___ SOURCE EXTRACT ___
Hermod transfers files and text directly between peers over an encrypted QUIC connection. No data passes through the signaling server — it only helps the two peers find each other.

The project is named after Hermod, the messenger god in Norse mythology — the primary courier of the Æsir, best known for riding to Hel to negotiate the return of Baldr.

Hermod was inspired by Magic Wormhole, a Python tool that transfers files between computers using short, human-readable codes.

• End-to-end encrypted transfer using QUIC + TLS 1.3
• Password-authenticated key exchange (CPace over P-256) — no shared secret needed beyond the transfer code
• Works through NAT via UDP hole punching
• Transfers files, text snippets, or stdin
• Self-hosted signaling server included
• Post-quantum secure by default — all channels use X25519MLKEM768 (FIPS 203) hybrid key exchange with no classical fallback. An attacker with a quantum computer cannot decrypt recorded traffic or forge connections without also breaking ML-KEM-768.
___
EXERCISE DETAILS »
Answer from the Hermod description:
(a) What is the signaling server's only role?
(b) Which tool inspired Hermod, and what language is it written in?
(c) Which hybrid key exchange do all channels use by default?
___ ENTRIES SHOWN ___
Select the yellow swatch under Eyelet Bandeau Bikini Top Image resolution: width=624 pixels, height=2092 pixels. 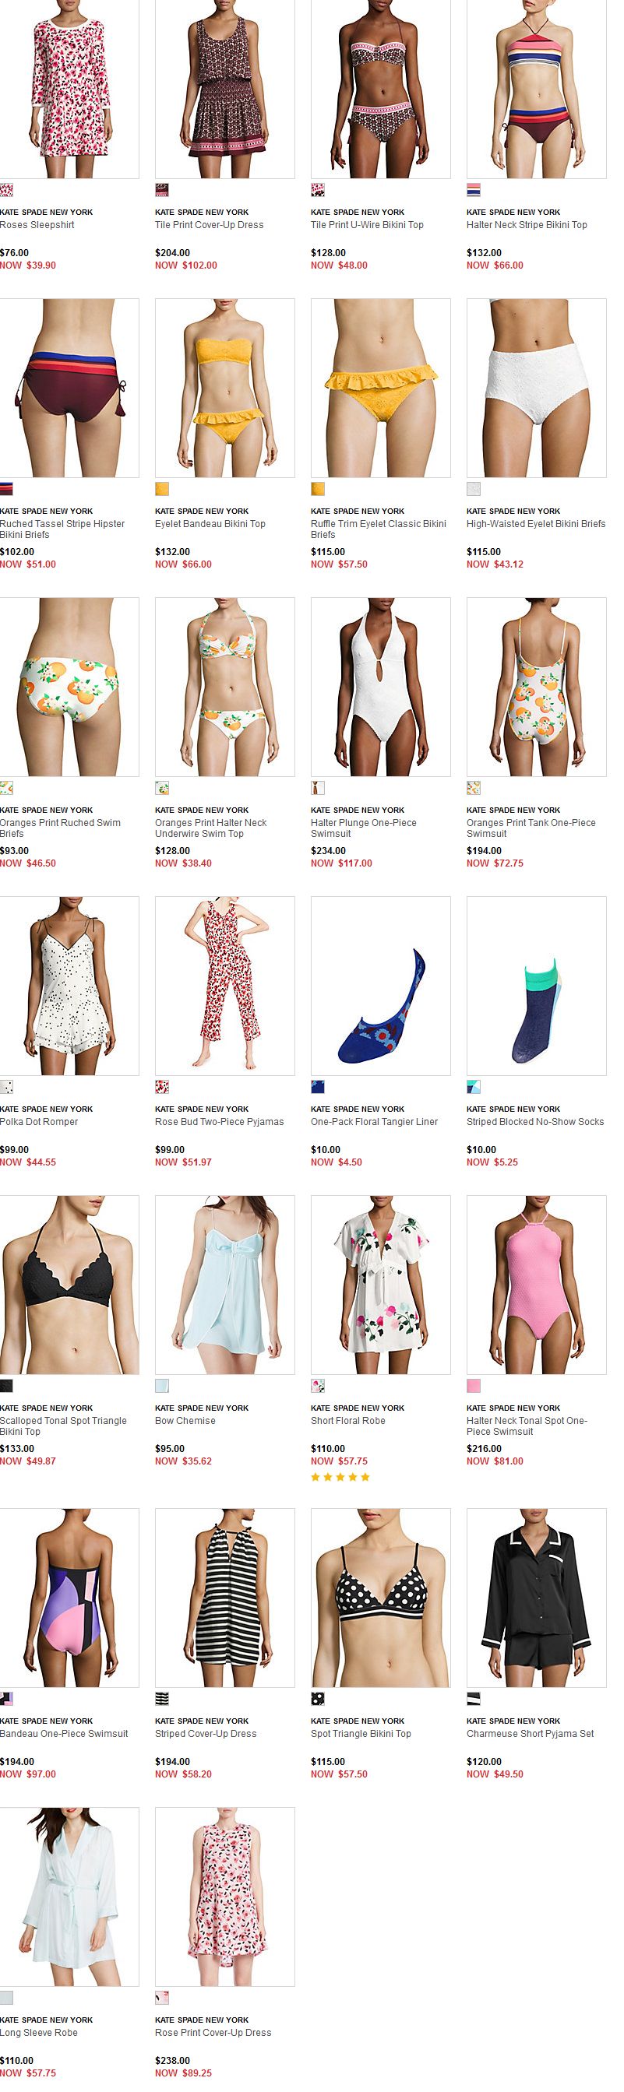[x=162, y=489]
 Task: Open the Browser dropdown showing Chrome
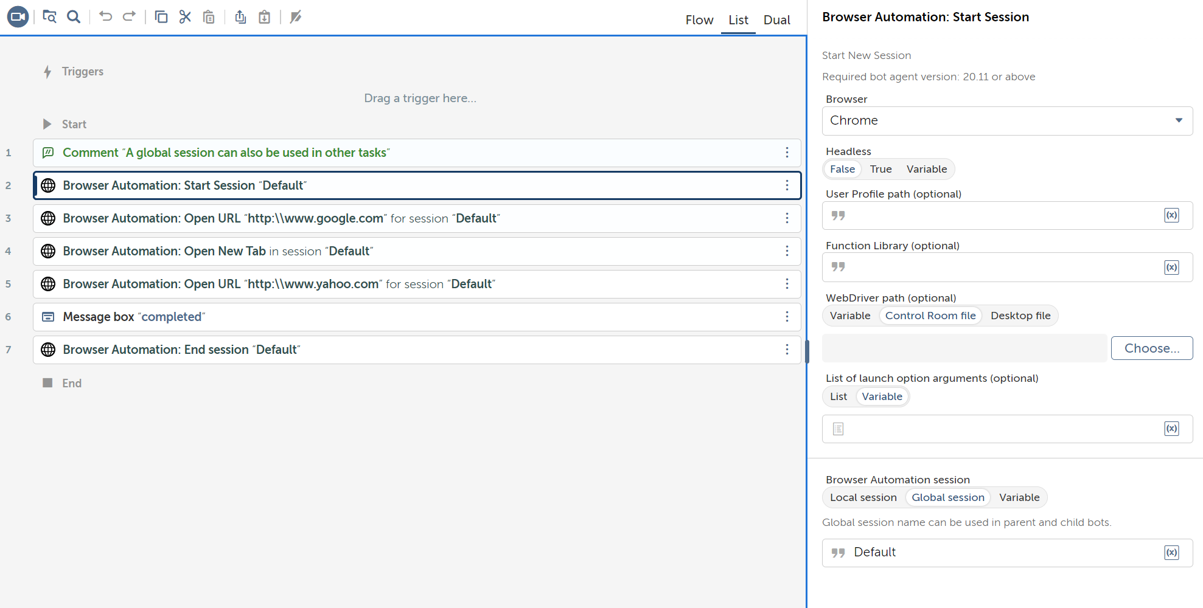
___
___ ENTRIES SHOWN ___
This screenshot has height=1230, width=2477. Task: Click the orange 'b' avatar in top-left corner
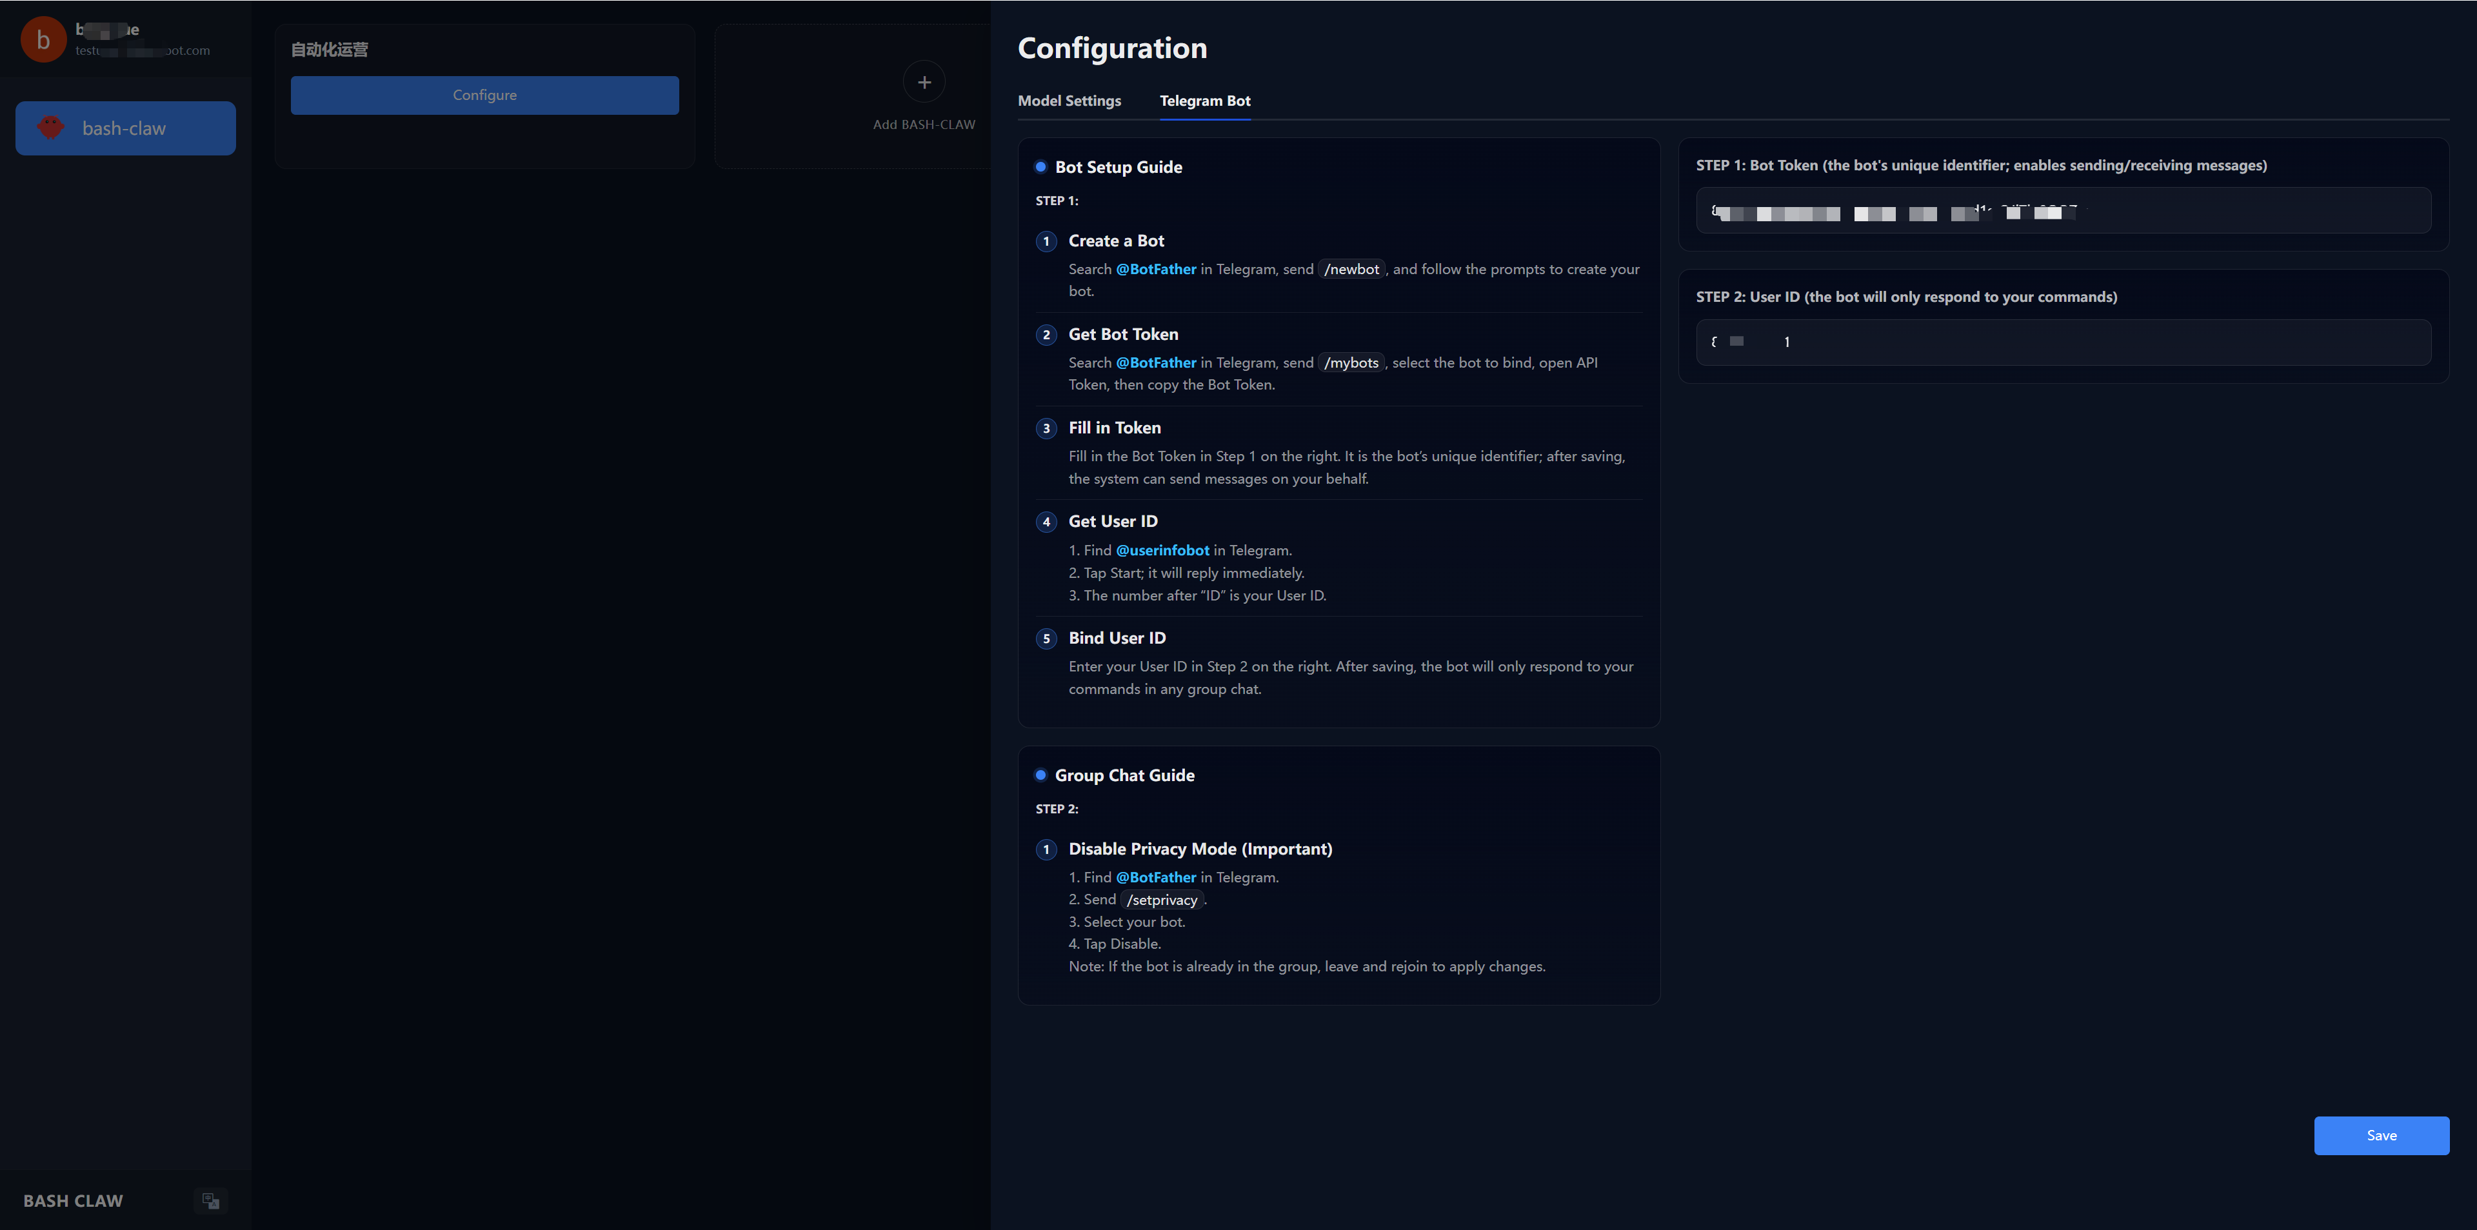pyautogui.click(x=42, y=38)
___
SOLUTION TO THIS PROBLEM »
(a) It only helps the two peers find each other; no data passes through it.
(b) Magic Wormhole, a Python tool.
(c) X25519MLKEM768 (FIPS 203), with no classical fallback.